■ WHAT THE EXERCISE ASKS ■
Using the listing below, say how many lines have the string "will" in them, giving the number alone.
---
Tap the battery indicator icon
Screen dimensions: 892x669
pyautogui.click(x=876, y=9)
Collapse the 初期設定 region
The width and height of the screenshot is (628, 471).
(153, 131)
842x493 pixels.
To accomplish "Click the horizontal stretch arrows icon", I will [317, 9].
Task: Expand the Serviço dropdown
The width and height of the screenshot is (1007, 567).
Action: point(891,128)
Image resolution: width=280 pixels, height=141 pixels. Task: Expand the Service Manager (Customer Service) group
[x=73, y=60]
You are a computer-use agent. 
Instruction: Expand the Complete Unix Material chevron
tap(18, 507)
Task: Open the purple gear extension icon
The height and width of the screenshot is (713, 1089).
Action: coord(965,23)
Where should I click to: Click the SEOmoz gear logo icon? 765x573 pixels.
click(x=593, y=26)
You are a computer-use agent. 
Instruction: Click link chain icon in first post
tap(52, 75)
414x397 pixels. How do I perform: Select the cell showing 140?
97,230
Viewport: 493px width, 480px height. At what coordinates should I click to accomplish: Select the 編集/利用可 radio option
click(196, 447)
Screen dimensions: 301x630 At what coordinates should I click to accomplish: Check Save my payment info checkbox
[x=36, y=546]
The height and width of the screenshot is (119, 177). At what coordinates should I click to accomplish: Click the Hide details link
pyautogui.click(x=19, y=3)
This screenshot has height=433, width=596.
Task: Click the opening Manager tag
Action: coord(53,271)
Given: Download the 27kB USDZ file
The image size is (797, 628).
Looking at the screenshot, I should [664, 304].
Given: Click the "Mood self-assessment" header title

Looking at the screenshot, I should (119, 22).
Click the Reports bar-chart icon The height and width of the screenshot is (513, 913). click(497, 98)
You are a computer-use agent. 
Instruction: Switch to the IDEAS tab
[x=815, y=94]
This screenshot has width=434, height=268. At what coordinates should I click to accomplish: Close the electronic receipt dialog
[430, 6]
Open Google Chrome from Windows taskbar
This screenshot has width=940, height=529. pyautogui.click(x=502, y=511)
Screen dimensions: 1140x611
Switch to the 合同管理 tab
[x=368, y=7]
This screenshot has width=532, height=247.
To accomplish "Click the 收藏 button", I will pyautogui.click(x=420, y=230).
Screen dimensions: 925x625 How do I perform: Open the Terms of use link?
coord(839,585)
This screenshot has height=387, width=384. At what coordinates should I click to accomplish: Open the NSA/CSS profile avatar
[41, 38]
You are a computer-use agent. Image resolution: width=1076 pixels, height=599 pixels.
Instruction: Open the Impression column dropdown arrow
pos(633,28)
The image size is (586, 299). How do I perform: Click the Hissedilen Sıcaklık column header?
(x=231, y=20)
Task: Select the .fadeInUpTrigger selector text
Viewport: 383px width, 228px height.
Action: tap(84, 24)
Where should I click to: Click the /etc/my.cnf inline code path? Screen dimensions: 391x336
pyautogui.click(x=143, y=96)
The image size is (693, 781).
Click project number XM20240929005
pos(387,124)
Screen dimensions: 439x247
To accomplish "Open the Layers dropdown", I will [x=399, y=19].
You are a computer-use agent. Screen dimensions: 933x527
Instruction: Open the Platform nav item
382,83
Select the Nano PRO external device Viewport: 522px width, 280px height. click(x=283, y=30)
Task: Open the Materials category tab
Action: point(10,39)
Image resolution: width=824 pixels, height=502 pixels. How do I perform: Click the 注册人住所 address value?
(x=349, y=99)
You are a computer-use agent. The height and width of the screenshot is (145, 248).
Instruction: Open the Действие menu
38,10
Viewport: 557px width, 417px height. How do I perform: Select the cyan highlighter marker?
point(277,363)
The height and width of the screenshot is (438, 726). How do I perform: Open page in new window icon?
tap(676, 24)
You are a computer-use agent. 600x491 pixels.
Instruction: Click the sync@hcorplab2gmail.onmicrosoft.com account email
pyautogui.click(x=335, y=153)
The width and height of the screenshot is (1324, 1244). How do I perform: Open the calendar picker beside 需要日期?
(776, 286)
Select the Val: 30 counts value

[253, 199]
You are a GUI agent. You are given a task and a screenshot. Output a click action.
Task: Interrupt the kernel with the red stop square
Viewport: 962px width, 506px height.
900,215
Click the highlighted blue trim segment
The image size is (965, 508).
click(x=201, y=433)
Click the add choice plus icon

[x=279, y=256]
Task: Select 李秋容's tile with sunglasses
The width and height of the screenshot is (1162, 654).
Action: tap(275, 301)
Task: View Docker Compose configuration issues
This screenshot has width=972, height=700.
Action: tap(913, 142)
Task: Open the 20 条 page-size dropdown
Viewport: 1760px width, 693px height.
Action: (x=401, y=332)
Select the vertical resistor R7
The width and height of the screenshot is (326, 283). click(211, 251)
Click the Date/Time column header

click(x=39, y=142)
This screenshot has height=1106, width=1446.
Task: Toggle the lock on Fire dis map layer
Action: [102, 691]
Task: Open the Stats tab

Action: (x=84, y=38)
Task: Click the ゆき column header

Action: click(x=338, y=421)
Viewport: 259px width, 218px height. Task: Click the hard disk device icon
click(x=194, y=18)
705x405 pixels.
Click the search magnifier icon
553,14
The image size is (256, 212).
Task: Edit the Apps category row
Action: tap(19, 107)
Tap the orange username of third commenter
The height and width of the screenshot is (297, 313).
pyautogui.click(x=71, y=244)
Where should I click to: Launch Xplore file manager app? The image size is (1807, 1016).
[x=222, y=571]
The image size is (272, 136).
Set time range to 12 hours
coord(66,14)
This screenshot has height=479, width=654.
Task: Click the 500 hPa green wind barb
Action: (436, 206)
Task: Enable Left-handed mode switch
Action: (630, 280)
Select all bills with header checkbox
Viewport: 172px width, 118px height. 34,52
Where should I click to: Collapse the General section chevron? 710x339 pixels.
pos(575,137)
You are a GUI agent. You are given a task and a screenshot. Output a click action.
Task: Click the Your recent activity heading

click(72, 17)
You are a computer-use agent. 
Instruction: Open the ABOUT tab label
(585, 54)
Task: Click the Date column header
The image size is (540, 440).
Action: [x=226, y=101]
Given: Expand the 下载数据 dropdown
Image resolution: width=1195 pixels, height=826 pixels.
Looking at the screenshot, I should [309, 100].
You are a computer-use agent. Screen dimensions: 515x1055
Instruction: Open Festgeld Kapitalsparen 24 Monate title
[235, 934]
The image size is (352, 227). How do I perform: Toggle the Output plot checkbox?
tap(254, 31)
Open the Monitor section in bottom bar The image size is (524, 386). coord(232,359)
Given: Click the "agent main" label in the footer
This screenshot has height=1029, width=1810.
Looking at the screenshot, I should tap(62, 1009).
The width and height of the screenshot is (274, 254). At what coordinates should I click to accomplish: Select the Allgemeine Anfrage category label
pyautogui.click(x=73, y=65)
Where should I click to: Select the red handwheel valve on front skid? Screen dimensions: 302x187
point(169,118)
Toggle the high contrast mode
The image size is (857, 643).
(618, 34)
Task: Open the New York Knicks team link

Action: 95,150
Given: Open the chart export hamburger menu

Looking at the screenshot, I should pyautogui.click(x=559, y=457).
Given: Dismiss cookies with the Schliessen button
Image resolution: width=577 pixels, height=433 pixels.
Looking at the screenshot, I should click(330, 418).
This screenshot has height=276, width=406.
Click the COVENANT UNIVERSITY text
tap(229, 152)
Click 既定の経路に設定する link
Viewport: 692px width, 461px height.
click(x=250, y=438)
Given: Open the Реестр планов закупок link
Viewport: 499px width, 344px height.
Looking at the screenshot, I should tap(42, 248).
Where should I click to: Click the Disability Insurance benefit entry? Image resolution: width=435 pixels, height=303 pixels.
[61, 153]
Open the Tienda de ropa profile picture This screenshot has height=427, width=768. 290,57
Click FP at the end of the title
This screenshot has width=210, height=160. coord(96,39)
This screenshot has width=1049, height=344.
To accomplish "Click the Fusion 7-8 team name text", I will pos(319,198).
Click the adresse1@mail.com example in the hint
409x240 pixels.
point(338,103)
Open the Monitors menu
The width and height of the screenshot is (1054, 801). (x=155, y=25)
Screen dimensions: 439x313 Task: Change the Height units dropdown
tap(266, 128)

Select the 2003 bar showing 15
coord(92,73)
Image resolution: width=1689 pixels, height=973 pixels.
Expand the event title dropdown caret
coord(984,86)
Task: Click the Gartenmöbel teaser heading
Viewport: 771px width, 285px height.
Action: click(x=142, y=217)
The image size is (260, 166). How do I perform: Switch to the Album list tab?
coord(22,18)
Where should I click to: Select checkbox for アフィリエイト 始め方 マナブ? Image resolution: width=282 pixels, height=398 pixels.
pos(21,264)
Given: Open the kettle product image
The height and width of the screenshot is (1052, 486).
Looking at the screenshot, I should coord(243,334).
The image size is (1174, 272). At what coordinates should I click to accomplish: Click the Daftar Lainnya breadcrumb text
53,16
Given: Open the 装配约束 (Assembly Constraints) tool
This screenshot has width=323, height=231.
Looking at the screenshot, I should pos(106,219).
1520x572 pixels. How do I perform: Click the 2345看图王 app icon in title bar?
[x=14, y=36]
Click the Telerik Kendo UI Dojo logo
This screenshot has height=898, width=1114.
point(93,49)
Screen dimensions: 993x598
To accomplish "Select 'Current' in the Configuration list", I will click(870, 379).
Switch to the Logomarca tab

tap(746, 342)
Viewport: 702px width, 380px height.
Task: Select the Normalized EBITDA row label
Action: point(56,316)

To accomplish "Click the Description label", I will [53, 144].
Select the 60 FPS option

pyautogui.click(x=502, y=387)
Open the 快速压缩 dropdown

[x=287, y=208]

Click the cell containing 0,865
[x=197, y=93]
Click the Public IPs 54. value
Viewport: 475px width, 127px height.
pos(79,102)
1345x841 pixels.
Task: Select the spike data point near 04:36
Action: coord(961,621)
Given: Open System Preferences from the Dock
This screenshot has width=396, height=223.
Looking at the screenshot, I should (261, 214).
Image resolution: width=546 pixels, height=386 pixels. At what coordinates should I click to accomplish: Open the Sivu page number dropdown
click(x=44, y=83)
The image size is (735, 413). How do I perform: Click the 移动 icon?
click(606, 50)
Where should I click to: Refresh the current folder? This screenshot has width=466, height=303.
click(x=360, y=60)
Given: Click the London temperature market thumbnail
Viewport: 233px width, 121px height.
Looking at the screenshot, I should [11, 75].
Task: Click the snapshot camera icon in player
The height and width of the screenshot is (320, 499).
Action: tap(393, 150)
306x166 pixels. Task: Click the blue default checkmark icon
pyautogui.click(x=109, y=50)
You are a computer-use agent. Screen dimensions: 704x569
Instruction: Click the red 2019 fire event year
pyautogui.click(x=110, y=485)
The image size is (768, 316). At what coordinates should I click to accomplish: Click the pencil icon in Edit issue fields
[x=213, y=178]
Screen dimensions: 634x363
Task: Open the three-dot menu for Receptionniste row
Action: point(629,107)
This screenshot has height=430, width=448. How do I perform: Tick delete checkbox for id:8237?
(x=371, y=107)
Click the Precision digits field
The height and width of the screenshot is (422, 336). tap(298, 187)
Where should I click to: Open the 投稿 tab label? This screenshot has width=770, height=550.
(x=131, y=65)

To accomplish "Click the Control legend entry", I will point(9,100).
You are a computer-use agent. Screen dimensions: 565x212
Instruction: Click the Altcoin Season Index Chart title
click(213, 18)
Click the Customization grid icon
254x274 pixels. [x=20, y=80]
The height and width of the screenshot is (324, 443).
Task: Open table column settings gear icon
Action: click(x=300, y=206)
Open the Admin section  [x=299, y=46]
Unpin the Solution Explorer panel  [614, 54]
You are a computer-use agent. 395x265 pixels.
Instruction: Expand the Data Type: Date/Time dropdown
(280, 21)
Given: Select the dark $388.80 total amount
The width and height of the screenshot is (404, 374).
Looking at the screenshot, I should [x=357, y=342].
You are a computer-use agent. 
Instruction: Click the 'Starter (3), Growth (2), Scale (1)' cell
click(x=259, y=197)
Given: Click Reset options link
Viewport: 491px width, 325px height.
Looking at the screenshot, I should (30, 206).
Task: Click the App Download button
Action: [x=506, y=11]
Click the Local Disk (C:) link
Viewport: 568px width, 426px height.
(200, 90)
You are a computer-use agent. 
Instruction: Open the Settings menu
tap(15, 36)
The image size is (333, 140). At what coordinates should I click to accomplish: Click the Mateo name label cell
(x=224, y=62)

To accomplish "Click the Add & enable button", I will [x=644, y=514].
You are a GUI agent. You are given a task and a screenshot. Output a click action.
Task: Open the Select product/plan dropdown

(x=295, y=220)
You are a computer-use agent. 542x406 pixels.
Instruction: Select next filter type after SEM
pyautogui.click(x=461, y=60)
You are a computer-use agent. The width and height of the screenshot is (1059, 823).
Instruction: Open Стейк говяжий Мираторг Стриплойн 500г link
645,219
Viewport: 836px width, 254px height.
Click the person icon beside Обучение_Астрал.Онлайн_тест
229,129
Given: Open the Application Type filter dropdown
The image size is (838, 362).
---
■ TASK RESULT ■
8